Wenig Überraschungen

Die Pokalausgabe des Spieltagskommentars

Profis
Montag, 14.08.2017 // 16:37 Uhr

Auch die erste Runde des DFB-Pokals hat unseren Spieltagskommentator nicht kalt gelassen, der auf das Wochenende aus Kleeblatt-Sicht und generell nochmal zurückschaut.

Von außen betrachtet sieht es immer ganz einfach aus: Ein Profi-Team, das bei einem Fünftligisten im DFB-Pokal antritt, müsste eigentlich leichtes Spiel haben. Aber dieser Wettbewerb hat seine Tücken, und nur wenn auch die Profis mit großer Ernsthaftigkeit an die Aufgabe gehen, kommt es so, wie erwartet. Das Kleeblatt hat genau dies getan und somit die Partie der ersten Hauptrunde beim SV Morlautern klar mit 5:0 Toren gewonnen.

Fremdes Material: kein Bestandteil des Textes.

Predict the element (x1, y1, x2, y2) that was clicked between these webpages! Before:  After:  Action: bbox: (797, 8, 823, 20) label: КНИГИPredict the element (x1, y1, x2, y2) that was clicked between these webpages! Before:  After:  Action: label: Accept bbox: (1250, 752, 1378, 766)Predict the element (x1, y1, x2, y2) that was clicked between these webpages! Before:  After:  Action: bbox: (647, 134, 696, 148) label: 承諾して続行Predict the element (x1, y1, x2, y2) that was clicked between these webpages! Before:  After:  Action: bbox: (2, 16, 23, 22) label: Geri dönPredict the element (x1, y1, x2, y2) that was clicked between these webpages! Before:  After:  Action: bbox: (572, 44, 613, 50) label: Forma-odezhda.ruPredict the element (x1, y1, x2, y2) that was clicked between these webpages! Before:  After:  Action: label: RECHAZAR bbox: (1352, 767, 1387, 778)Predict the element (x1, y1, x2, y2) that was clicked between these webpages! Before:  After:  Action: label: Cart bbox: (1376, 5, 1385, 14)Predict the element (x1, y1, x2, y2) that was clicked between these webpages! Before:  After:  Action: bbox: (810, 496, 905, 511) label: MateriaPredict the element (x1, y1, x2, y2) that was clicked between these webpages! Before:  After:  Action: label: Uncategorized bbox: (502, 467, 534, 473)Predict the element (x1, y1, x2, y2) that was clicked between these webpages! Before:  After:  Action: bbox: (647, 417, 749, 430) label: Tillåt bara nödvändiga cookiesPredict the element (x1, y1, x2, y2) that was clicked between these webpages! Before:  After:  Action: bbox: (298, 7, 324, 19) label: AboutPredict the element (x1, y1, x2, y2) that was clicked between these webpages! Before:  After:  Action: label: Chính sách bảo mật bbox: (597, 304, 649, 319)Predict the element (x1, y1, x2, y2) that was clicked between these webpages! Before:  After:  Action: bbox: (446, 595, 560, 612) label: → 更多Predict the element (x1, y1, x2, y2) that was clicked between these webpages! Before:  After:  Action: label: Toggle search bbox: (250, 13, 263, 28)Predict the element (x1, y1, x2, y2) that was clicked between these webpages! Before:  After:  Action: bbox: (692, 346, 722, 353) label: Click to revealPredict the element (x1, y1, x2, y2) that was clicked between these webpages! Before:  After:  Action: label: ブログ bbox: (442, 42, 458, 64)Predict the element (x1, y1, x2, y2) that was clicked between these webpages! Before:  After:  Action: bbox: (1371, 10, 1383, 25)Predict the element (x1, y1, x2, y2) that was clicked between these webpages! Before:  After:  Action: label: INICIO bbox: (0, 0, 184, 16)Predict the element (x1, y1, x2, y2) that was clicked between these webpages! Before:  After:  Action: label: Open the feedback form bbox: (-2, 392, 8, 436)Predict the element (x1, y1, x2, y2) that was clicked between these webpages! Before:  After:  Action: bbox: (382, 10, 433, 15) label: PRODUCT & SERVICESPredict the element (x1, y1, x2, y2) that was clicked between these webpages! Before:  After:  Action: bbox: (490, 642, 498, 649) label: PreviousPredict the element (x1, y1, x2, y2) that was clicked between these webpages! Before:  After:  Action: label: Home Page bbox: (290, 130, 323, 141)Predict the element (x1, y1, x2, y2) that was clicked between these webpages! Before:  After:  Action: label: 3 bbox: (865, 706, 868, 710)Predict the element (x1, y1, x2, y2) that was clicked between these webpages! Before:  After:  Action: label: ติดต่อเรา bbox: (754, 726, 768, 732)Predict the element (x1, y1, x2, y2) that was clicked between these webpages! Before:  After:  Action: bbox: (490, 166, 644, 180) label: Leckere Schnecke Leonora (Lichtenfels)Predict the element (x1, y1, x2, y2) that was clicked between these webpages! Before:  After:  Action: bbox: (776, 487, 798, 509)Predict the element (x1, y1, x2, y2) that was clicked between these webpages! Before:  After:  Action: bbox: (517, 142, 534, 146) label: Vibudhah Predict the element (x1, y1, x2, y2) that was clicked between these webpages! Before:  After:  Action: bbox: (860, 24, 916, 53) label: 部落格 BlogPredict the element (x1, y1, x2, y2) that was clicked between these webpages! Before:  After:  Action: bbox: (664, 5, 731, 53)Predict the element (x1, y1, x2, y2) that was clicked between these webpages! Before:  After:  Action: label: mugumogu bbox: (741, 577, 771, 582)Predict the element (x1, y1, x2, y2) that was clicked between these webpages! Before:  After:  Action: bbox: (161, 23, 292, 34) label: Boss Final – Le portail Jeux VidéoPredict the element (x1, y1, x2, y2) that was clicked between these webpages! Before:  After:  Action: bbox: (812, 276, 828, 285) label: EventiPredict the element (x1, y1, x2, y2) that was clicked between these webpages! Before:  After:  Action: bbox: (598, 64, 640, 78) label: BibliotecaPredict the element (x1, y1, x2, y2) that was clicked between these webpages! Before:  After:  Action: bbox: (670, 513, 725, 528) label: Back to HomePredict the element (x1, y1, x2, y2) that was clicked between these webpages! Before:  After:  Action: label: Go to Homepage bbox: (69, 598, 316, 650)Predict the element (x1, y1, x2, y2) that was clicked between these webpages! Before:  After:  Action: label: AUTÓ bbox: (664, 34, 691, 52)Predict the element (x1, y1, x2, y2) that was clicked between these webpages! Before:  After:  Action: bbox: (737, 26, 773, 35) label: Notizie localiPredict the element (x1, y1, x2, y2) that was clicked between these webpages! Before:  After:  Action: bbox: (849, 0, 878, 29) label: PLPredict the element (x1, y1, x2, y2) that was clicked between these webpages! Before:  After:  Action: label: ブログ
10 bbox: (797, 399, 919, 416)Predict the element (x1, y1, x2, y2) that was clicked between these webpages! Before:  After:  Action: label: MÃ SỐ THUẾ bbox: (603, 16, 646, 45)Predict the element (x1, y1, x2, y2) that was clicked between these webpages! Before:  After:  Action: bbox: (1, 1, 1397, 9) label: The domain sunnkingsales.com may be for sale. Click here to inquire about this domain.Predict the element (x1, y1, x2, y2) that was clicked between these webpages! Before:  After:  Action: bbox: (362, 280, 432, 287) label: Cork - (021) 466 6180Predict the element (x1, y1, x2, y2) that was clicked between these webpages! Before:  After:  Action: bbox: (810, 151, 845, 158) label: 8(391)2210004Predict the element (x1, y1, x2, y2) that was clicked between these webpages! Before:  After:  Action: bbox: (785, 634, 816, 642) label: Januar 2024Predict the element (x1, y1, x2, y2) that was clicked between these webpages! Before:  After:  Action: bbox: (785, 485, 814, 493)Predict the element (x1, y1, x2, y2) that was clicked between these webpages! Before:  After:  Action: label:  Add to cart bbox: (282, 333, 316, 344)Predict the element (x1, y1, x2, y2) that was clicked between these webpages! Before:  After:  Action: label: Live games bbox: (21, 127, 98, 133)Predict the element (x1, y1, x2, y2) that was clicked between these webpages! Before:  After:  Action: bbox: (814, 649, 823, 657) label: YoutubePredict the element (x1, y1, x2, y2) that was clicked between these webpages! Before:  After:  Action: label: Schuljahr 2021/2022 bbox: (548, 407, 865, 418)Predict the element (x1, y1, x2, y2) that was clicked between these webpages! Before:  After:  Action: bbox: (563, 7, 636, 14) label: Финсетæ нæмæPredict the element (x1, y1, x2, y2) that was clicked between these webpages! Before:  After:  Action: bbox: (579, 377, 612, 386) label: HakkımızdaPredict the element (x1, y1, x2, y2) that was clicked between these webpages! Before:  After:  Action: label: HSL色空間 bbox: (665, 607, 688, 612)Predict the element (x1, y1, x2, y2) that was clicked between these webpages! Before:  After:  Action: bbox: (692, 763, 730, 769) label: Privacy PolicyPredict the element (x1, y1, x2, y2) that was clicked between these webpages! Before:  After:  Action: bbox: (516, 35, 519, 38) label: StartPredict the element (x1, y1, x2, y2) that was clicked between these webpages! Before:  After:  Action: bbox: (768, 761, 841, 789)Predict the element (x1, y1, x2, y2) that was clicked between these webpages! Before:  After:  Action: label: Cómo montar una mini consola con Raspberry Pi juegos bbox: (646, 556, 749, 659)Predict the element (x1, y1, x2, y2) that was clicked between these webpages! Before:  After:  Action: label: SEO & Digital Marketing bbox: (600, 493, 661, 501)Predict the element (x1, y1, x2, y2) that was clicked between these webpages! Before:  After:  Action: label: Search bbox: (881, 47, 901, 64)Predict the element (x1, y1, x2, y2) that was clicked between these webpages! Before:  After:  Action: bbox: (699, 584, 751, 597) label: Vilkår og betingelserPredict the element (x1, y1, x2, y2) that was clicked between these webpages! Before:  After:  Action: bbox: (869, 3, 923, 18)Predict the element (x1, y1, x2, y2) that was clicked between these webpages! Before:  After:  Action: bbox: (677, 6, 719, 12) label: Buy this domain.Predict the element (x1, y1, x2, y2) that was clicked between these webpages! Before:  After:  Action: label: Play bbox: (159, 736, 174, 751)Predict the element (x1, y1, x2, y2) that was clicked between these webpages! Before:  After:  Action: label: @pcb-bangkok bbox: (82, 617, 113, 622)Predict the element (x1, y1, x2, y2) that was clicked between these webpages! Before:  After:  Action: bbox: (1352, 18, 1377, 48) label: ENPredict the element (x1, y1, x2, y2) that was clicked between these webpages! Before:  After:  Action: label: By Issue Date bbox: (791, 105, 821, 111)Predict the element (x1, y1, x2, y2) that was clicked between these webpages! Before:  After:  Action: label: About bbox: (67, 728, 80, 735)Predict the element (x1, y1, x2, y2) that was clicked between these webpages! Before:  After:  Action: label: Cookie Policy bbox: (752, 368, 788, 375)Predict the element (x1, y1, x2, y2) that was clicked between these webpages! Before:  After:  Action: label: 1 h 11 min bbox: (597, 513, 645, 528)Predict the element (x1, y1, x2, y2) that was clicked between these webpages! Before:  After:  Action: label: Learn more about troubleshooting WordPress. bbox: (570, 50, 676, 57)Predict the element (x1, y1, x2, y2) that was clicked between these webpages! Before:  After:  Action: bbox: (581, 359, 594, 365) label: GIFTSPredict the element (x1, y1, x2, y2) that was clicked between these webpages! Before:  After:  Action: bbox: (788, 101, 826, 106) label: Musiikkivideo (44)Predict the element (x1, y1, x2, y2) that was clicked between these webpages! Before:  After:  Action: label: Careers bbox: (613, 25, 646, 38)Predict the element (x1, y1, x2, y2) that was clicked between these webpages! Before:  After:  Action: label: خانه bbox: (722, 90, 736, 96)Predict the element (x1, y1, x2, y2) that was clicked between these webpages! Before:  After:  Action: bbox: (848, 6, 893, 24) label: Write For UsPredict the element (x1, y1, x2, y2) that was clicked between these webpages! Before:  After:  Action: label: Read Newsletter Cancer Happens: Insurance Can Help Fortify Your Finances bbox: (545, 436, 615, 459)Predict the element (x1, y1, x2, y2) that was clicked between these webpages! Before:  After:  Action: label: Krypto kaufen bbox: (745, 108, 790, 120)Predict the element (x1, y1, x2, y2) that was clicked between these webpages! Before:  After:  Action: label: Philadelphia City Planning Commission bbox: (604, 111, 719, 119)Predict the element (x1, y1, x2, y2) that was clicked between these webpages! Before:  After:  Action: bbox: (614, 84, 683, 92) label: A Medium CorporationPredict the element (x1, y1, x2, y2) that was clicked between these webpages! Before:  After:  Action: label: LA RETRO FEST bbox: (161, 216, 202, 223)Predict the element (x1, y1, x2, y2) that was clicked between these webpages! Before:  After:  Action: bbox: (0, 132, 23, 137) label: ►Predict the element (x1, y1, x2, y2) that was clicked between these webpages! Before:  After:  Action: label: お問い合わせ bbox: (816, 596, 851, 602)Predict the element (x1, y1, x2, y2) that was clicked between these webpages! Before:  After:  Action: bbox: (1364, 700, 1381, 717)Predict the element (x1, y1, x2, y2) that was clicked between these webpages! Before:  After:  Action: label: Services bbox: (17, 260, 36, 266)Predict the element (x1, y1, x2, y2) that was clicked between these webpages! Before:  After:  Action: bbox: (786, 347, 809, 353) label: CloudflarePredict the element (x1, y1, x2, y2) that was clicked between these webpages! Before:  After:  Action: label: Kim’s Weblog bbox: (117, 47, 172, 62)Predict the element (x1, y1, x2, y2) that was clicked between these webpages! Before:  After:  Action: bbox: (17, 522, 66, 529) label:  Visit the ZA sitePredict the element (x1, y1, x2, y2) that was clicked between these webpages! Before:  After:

Philipp Hofmann hatte nach gut einer Stunde Feierabend.

Sascha Burchert, diesmal zwischen den Pfosten, nannte den Auftritt seiner Mannschaft „seriös“ - das war die Art und Weise, die Janos Radoki im Vorfeld gefordert hatte. Wie der Trainer, so nahmen auch die Spieler den Gegner ernst, und so kam das Kleeblatt nicht einmal andeutungsweise in Gefahr.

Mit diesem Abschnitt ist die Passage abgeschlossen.